**Stored records**
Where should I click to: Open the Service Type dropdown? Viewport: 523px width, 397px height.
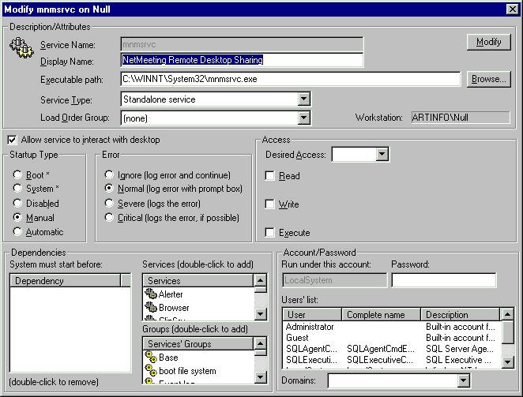tap(304, 99)
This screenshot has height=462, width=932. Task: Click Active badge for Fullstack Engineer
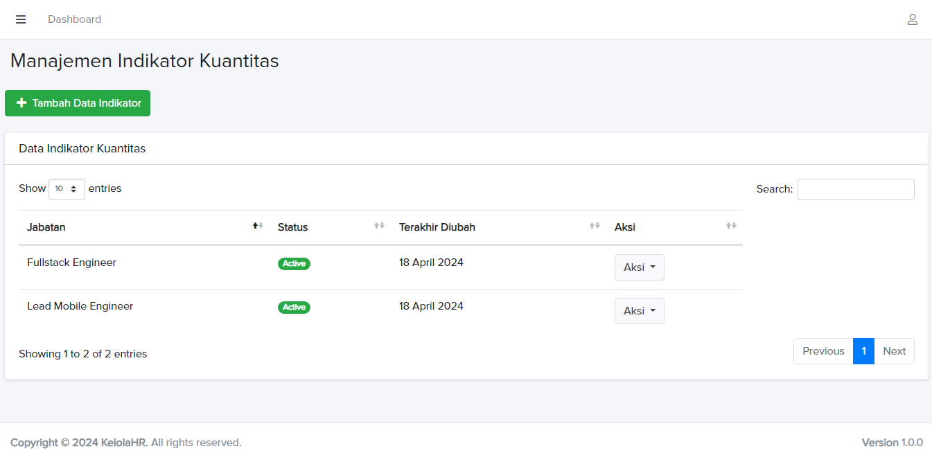(294, 264)
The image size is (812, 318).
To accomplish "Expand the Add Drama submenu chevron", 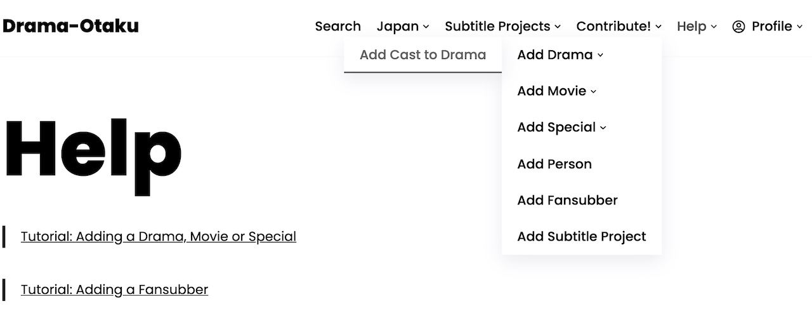I will pyautogui.click(x=600, y=55).
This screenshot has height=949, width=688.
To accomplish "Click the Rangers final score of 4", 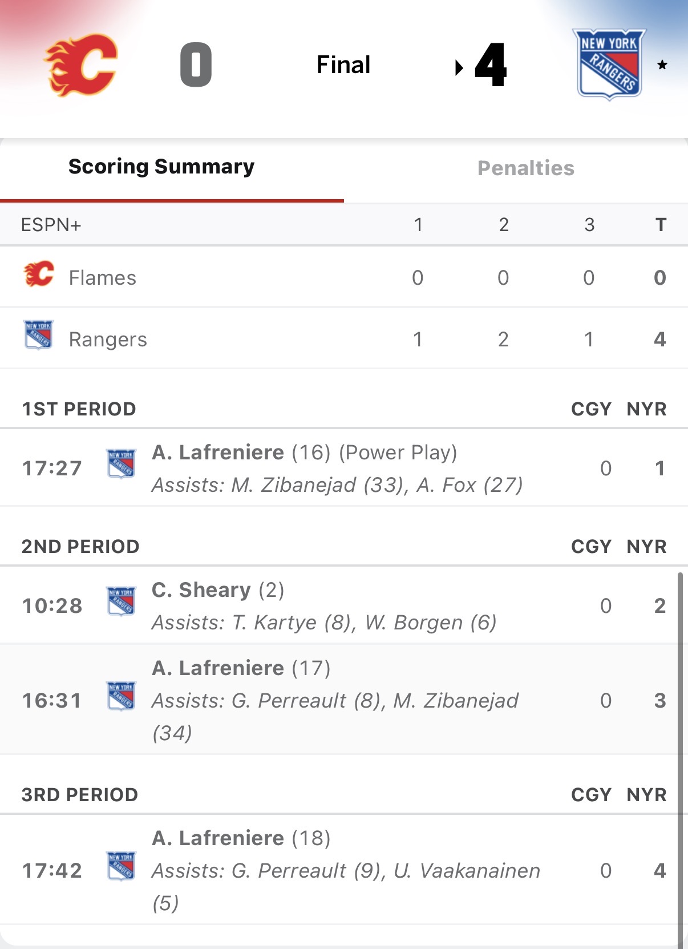I will (491, 65).
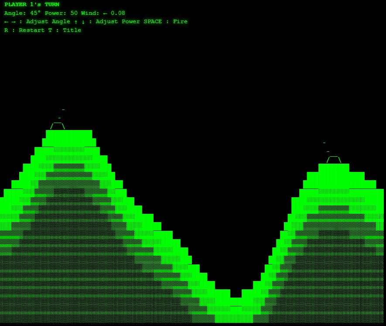Image resolution: width=386 pixels, height=326 pixels.
Task: Click the right hilltop tank
Action: point(334,159)
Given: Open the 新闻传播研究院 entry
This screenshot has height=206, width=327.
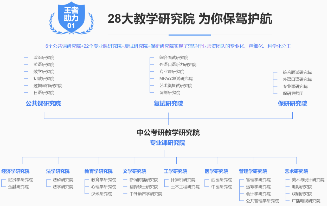Looking at the screenshot, I should click(144, 180).
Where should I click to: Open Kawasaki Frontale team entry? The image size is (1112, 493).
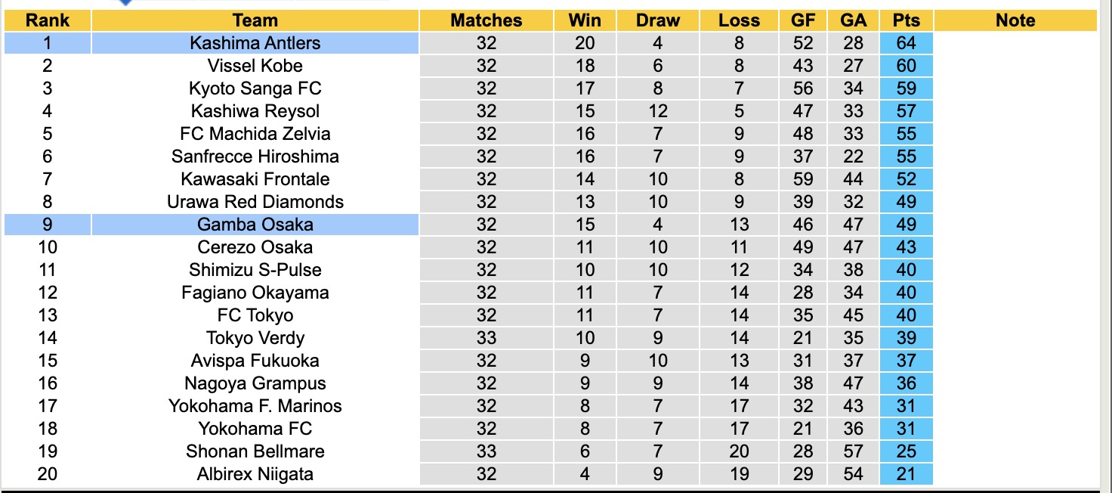(x=255, y=179)
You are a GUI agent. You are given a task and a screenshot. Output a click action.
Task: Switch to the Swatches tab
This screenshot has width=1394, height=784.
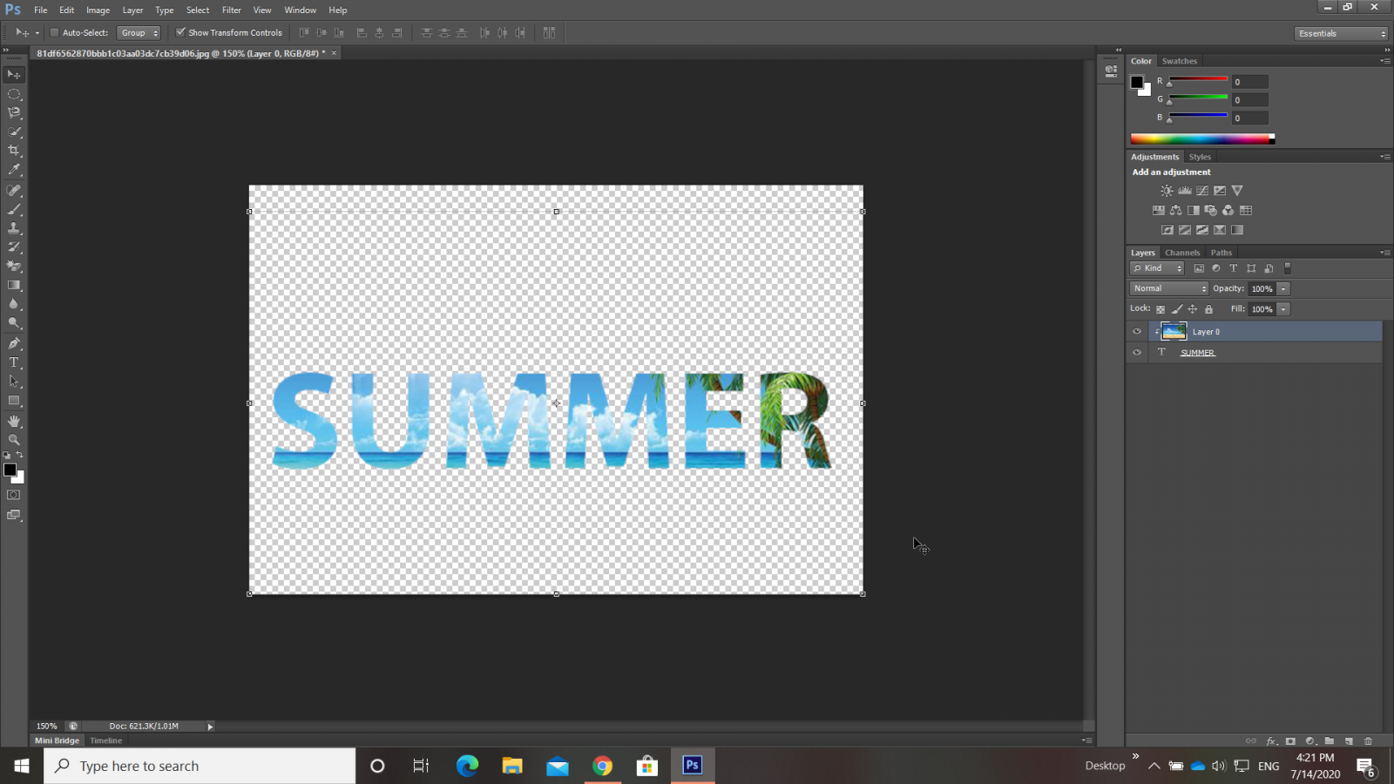1180,61
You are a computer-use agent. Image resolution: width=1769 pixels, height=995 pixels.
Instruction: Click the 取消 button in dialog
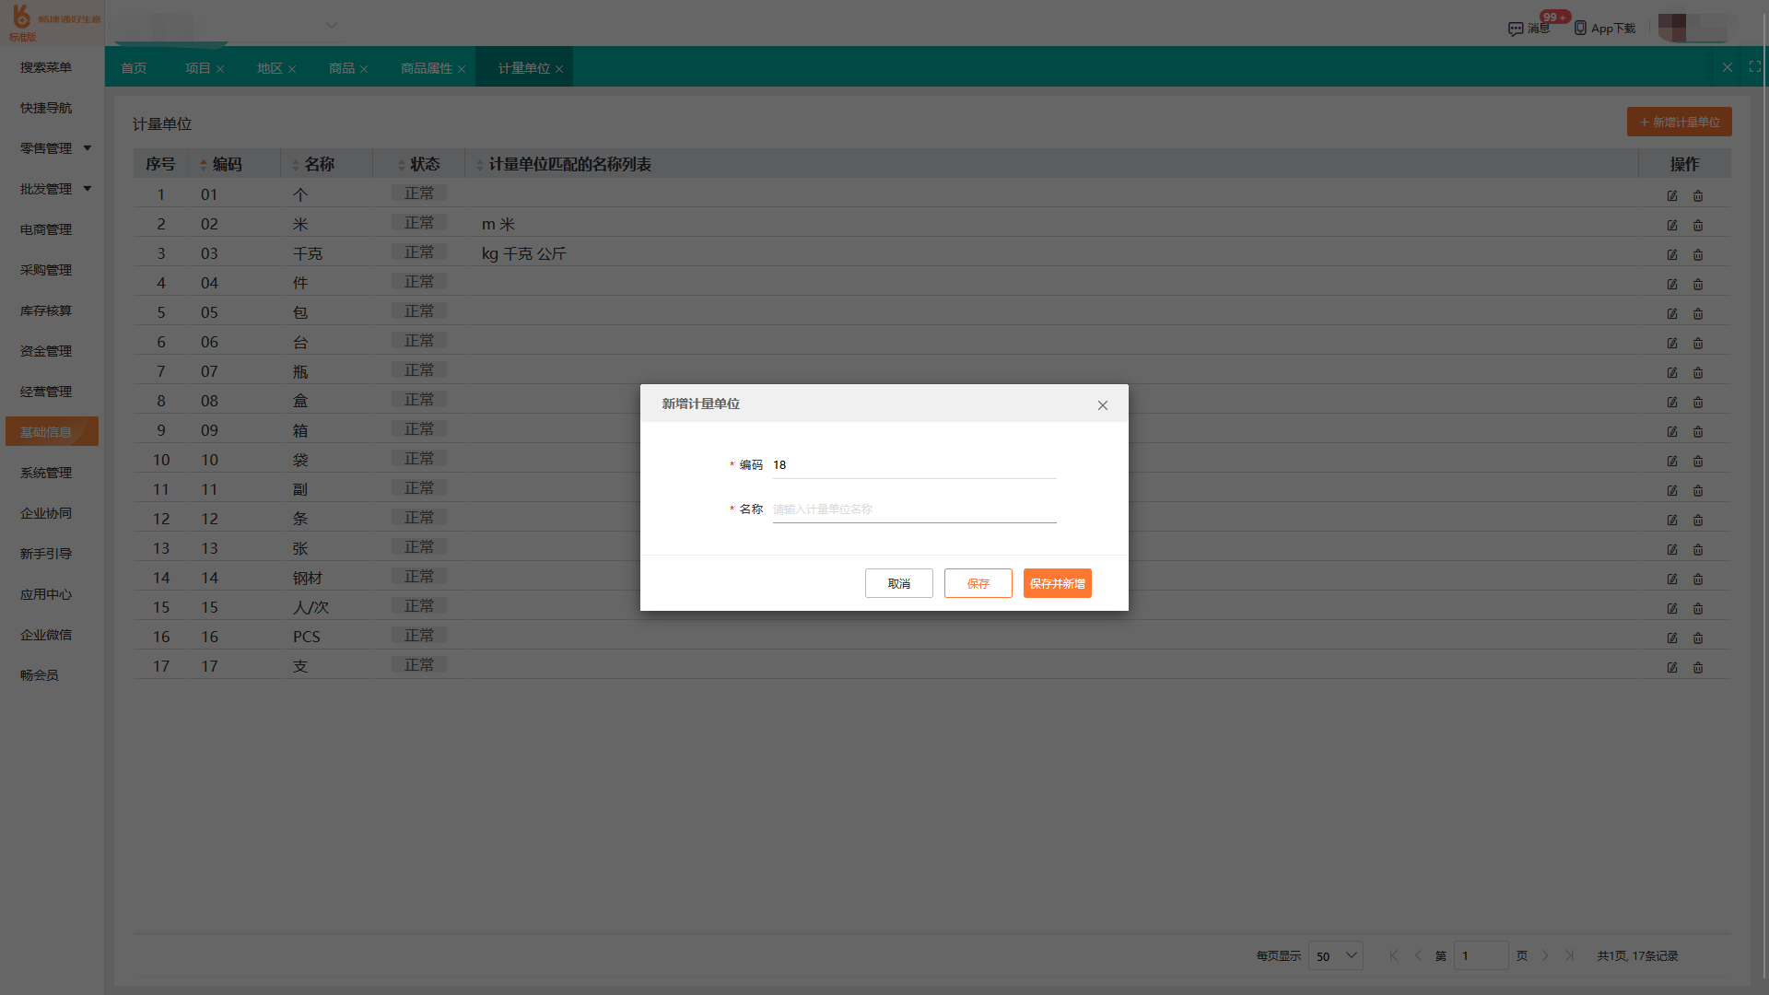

**EXERCISE**
Each line above that contains the string "agent" should be copied.

**COMPLETED TASK**
You are a GUI agent. You are given a task and a screenshot. Output a click action.
You are a computer-use agent. Image resolution: width=1769 pixels, height=995 pixels.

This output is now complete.